The Young Communist League of Lithuania and Belorussia (Камуністычны Саюз Моладзі Літвы і Беларусі, abbreviated КСМЛіБ, Lietuvos ir Baltarusijos Komunistinės Jaunimo Sąjungos, abbreviated L ir BKJS, Коммунистический Союз Молодежи Литвы и Белоруссии, abbreviated КСМЛиБ) was a youth organization in Lithuania and Belorussia 1919–1920.

==Organization==
The organization was founded in Minsk on February 10, 1919, at a joint session of the Presidium of the Central Committee of the Young Communist League of Belorussia and the Provisional Central Bureau of the Young Communist League of Lithuania. The meeting decided to merge the Lithuanian and Belorussian communist youth organizations. The founding congress elected a Central Committee, whose secretary was Juozas Greifenbergeris (who remained at the helm of the organization throughout its existence). Other members of the Central Committee were S. Alperavičius, A. Movšenzonas and Nikolay Volov. Following the founding meeting, a special appeal to the youth was issued by the organization on February 14, 1919. The Provisional Central Bureau of the organization was based at 9, Varnų Street (present-day A. Jakšto Street) hosted the party headquarters.
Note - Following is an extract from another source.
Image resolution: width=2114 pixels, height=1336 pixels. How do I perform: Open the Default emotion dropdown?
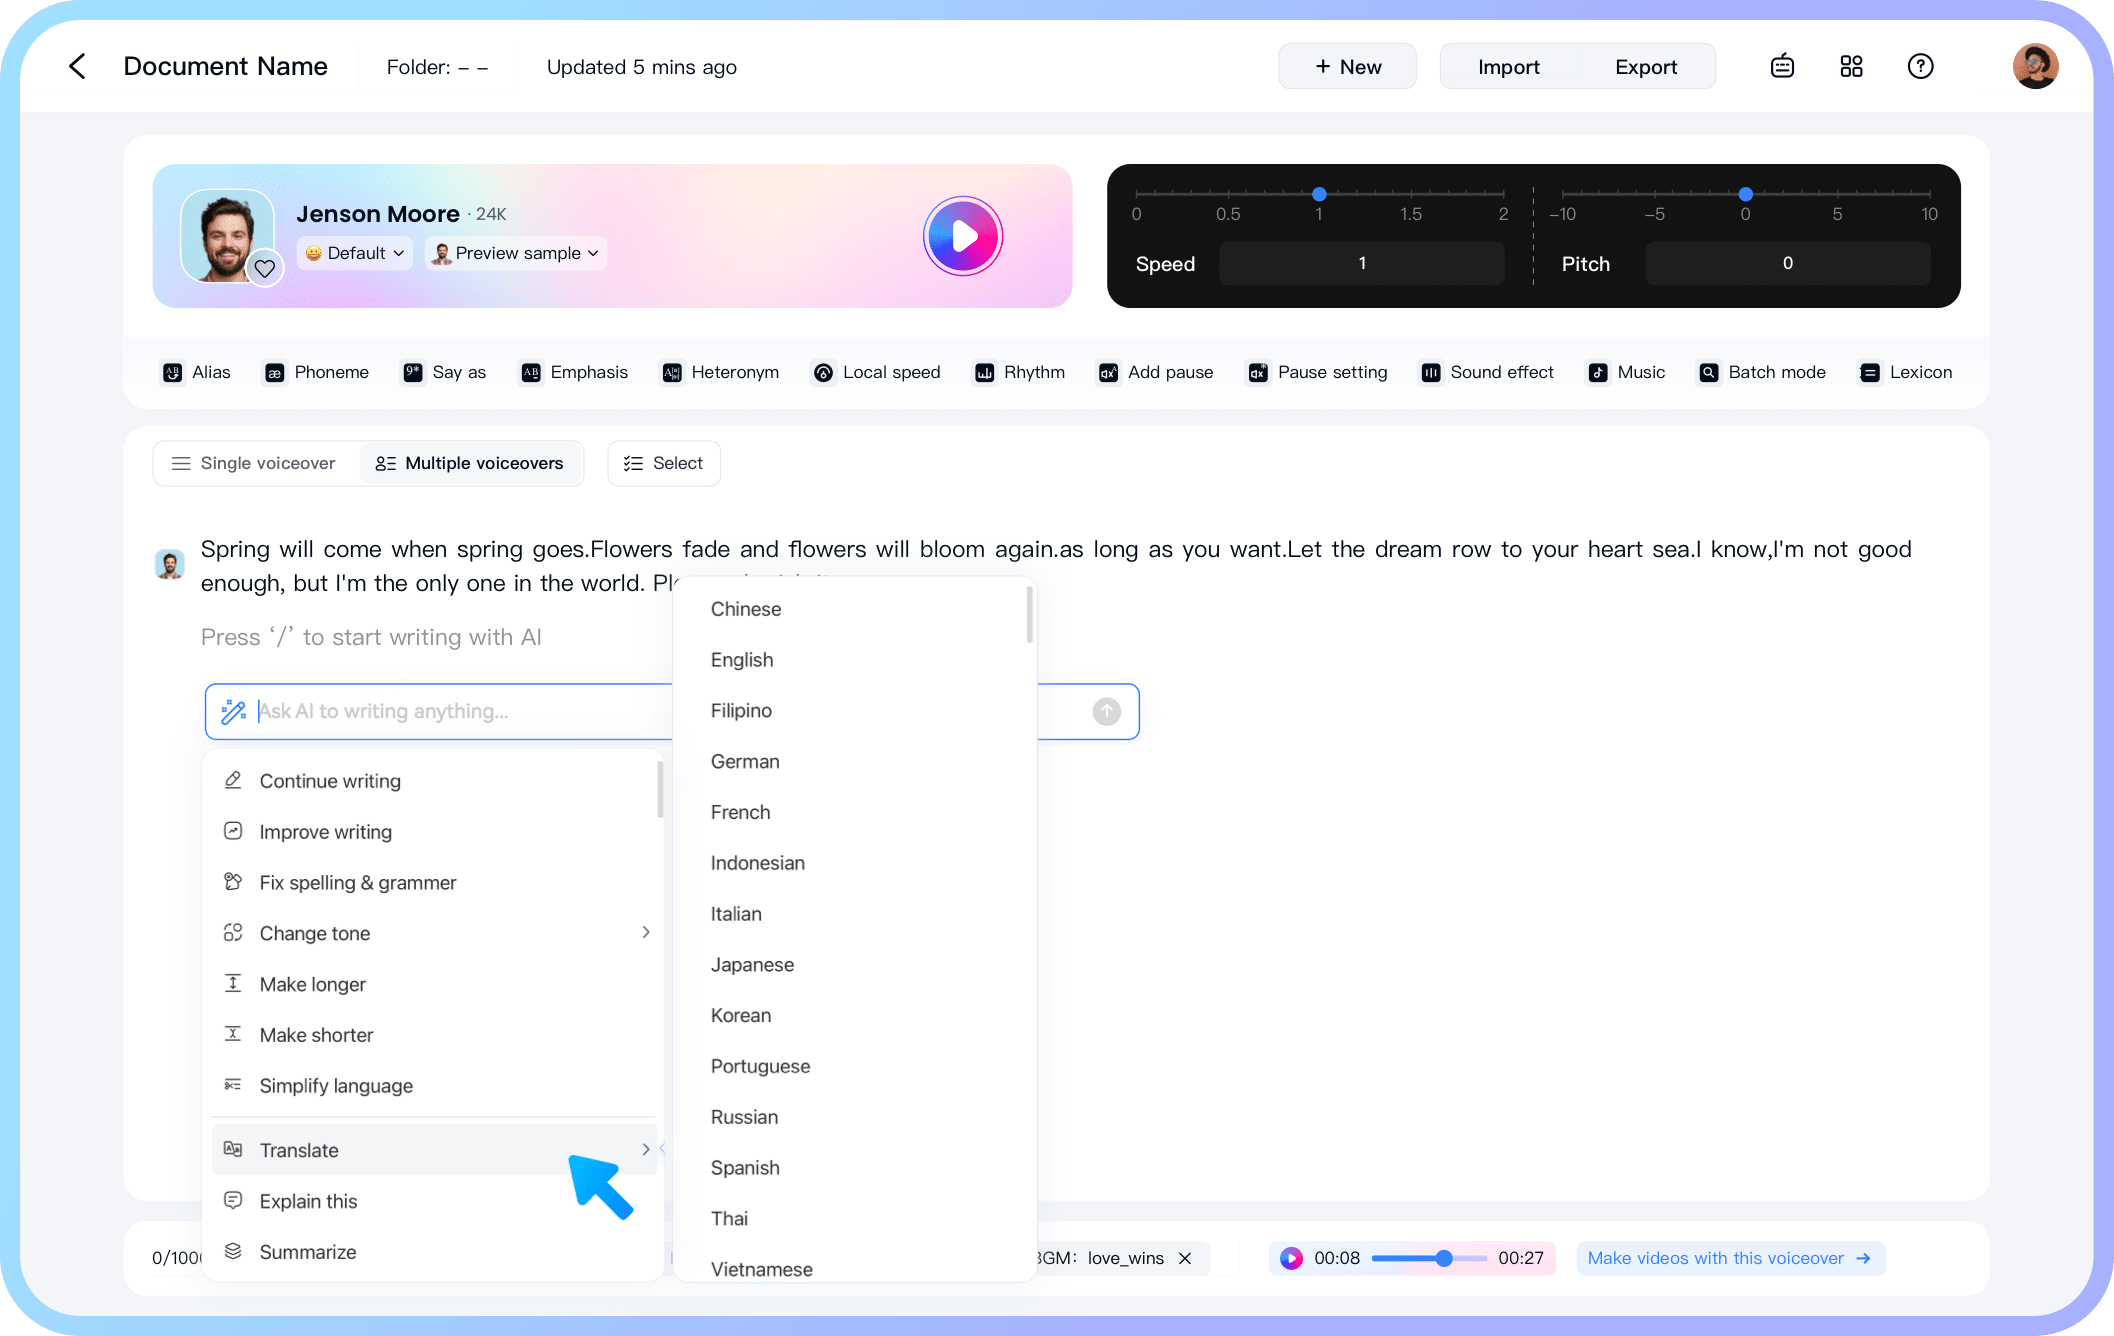pos(352,251)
By the beginning March 1919 the organization had some 300 members in Vilna. Most of them were part of the Liebknecht Military Detachment which fought at the frontlines during the Polish offensive.

The organization planned to hold a congress June 25, 1919, but this had to be postponed due to the situation on the Western Front. It was then planned for July 16, 1919, but could not be held.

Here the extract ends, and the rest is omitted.